Start of Data supplied

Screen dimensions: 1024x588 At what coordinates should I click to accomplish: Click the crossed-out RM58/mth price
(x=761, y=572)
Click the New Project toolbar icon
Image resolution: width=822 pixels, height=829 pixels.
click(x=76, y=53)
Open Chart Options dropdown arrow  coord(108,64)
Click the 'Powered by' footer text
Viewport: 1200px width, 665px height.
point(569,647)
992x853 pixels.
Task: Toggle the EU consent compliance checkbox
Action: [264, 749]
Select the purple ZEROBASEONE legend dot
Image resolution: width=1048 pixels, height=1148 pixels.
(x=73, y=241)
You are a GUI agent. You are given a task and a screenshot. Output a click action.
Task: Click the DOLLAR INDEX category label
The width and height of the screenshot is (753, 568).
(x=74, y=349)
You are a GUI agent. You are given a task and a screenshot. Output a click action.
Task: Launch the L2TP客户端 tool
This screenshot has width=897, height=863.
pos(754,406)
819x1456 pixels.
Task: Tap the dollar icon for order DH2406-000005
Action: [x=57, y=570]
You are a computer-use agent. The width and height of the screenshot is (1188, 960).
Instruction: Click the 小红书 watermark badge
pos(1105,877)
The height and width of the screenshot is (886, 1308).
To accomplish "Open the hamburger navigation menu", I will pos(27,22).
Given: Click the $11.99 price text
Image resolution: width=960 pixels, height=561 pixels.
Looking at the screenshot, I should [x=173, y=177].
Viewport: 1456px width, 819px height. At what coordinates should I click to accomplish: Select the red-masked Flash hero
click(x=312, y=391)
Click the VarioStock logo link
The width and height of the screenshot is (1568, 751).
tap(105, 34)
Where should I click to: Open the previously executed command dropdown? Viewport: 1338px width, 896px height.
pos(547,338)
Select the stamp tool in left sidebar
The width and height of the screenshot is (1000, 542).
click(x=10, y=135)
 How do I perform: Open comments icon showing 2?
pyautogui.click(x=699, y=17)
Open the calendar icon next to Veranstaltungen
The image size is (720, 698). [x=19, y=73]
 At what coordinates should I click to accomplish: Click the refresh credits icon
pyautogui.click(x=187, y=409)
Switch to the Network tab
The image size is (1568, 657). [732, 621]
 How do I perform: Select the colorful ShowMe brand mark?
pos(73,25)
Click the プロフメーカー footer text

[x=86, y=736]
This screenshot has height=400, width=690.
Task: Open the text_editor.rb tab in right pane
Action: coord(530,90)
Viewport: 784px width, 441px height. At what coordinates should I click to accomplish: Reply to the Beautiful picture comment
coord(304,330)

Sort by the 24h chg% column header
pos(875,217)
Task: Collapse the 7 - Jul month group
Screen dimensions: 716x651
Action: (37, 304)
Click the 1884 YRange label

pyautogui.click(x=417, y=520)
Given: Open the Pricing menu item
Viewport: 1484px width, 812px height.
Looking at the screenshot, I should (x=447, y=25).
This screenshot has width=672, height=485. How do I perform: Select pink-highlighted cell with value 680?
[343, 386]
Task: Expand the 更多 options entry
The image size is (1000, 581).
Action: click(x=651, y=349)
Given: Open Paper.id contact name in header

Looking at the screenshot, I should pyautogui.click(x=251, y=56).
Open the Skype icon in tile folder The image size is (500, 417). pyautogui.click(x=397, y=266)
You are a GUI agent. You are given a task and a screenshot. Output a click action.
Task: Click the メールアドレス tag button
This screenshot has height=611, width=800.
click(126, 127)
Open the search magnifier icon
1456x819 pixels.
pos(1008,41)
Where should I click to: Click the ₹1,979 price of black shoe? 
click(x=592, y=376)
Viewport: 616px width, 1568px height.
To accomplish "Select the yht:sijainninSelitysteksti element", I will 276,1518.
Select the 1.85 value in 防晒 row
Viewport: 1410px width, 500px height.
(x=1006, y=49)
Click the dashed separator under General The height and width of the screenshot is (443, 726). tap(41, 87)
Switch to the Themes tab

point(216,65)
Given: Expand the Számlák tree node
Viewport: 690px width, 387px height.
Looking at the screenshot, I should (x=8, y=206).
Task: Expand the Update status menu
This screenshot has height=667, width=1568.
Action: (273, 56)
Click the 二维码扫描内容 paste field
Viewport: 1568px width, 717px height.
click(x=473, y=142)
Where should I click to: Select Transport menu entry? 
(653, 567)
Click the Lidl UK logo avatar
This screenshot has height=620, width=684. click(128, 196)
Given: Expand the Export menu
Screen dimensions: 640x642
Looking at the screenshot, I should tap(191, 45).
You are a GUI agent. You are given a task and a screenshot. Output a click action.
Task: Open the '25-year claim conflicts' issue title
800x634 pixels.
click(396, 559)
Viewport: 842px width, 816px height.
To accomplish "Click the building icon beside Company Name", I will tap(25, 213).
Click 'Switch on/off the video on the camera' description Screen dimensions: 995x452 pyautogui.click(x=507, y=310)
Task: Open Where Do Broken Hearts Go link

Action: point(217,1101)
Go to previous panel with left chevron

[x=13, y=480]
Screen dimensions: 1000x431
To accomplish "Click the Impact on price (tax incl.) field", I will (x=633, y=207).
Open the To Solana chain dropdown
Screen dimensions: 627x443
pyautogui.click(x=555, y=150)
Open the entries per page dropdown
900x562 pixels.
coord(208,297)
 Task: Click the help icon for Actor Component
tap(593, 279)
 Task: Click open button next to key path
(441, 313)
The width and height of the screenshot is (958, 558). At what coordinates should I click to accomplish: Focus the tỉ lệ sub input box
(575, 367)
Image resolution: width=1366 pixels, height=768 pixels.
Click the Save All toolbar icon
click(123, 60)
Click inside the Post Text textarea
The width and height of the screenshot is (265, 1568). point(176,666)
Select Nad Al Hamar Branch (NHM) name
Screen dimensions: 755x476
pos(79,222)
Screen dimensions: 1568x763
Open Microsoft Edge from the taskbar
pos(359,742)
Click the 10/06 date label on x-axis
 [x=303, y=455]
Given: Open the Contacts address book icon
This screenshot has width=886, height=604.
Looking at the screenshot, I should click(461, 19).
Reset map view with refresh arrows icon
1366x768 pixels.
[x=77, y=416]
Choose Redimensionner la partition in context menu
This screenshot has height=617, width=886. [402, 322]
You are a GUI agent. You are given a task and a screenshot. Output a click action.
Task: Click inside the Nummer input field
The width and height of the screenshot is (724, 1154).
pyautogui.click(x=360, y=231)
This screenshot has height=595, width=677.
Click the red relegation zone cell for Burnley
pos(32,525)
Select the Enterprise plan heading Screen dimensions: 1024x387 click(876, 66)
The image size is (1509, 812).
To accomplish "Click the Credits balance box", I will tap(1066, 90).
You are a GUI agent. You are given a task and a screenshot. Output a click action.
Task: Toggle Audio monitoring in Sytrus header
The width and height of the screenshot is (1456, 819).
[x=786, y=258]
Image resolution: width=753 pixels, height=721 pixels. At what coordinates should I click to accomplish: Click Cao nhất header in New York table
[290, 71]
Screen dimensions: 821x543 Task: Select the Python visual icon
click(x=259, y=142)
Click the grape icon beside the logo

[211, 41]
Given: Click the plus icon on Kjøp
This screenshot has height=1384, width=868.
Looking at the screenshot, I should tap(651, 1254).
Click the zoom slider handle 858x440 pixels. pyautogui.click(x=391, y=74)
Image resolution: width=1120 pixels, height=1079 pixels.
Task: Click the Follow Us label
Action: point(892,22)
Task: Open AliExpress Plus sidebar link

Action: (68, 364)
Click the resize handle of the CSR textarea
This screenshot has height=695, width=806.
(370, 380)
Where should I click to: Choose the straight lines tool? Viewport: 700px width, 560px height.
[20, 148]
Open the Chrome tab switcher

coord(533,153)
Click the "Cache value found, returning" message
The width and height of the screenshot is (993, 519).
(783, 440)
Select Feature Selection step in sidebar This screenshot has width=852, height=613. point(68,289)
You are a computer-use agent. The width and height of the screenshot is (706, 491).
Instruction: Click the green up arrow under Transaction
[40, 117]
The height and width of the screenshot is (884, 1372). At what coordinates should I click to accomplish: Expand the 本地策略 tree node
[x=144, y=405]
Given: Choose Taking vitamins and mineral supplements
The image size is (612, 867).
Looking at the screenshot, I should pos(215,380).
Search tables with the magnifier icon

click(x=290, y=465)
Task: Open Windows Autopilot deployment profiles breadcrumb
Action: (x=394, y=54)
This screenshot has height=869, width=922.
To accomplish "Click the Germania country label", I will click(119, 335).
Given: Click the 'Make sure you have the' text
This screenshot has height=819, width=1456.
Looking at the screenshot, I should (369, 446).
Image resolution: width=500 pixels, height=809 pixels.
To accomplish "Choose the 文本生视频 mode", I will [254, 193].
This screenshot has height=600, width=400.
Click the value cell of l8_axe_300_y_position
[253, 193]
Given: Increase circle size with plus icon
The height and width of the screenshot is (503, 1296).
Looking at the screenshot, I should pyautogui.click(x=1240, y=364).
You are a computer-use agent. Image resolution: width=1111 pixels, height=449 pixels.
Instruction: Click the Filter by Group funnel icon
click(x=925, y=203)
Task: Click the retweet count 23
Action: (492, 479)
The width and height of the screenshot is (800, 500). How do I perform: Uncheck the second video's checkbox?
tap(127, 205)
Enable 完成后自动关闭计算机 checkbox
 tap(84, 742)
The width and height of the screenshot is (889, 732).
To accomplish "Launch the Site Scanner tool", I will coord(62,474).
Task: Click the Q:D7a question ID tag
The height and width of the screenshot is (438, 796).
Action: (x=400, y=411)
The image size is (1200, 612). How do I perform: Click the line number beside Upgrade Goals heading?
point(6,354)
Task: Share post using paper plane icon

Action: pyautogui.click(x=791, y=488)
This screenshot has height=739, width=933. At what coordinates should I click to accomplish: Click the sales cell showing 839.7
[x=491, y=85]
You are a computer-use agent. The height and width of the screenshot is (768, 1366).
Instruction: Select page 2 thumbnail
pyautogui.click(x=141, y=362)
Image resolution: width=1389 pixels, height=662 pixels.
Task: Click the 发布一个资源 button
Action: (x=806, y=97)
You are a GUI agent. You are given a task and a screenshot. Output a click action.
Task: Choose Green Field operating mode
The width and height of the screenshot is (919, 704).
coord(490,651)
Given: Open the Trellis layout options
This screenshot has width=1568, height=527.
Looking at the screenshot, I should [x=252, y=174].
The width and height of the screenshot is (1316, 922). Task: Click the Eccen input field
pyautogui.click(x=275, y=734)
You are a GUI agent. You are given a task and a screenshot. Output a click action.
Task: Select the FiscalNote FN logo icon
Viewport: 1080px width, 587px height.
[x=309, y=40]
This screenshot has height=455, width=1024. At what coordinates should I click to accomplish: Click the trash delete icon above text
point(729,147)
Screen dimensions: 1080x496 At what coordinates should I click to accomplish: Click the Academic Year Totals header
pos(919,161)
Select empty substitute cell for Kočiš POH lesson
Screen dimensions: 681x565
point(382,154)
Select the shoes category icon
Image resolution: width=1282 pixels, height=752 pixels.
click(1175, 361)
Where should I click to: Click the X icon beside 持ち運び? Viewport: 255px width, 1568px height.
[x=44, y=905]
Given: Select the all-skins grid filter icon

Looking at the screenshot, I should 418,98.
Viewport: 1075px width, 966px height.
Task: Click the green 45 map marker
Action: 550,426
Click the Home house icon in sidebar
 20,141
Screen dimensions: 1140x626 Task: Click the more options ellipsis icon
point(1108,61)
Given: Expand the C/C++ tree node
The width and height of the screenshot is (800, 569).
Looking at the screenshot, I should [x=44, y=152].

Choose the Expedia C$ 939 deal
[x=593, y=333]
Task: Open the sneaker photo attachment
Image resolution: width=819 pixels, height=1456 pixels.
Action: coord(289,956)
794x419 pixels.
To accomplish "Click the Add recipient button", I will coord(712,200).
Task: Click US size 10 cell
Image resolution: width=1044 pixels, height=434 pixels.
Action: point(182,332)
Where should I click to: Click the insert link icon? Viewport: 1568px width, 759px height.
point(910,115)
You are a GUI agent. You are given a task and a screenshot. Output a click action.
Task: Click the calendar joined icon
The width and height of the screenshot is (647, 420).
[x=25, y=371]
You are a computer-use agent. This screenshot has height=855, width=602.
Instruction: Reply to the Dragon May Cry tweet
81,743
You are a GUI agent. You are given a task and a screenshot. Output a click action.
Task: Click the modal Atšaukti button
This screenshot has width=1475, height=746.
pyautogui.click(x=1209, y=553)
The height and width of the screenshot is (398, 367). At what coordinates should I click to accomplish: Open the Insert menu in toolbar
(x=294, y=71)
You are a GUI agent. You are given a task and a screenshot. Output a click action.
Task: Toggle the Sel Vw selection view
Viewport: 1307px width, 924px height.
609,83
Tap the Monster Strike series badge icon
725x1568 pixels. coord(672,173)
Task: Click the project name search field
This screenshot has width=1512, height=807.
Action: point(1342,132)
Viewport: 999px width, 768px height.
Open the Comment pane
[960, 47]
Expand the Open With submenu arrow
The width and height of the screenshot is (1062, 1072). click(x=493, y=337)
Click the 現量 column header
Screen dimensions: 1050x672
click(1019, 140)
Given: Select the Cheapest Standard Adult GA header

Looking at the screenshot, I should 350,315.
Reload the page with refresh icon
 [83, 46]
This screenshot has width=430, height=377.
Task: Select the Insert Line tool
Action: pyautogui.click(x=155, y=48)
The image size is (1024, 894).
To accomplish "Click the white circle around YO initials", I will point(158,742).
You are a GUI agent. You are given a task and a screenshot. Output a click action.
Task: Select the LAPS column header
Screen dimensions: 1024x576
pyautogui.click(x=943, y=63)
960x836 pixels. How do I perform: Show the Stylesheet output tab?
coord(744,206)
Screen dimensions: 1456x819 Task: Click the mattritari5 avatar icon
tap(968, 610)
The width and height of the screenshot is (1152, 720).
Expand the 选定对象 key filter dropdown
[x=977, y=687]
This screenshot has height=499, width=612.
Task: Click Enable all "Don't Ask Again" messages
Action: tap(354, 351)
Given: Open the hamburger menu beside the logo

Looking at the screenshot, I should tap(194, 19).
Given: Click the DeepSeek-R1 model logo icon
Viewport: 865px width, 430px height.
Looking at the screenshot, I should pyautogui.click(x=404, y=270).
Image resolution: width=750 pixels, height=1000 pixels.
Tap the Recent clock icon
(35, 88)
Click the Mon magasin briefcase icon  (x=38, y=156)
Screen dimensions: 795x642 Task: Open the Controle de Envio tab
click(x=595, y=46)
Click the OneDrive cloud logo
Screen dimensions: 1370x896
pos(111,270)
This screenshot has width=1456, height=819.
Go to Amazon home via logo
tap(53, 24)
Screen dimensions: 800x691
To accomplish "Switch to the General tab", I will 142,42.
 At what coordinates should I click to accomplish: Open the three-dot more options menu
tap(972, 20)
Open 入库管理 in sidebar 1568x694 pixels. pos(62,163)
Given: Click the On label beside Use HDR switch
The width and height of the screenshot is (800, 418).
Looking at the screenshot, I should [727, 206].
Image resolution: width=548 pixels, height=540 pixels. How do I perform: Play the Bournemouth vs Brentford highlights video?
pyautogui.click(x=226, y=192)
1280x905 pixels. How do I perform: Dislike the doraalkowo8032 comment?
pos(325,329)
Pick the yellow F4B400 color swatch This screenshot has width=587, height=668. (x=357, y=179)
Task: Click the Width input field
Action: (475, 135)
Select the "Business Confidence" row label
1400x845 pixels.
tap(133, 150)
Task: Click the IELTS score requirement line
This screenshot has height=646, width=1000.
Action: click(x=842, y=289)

End of Data supplied

* **Exercise**:
In the listing above, find the line containing "Expand the Open With submenu arrow" and the line containing "The width and height of the screenshot is (1152, 720).", then retype both and every line between them exactly, with nothing else.

* **Result for this exercise**:
Expand the Open With submenu arrow
The width and height of the screenshot is (1062, 1072). click(x=493, y=337)
Click the 現量 column header
Screen dimensions: 1050x672
click(1019, 140)
Given: Select the Cheapest Standard Adult GA header

Looking at the screenshot, I should 350,315.
Reload the page with refresh icon
 [83, 46]
This screenshot has width=430, height=377.
Task: Select the Insert Line tool
Action: pyautogui.click(x=155, y=48)
The image size is (1024, 894).
To accomplish "Click the white circle around YO initials", I will point(158,742).
You are a GUI agent. You are given a task and a screenshot. Output a click action.
Task: Select the LAPS column header
Screen dimensions: 1024x576
pyautogui.click(x=943, y=63)
960x836 pixels. How do I perform: Show the Stylesheet output tab?
coord(744,206)
Screen dimensions: 1456x819 Task: Click the mattritari5 avatar icon
tap(968, 610)
The width and height of the screenshot is (1152, 720).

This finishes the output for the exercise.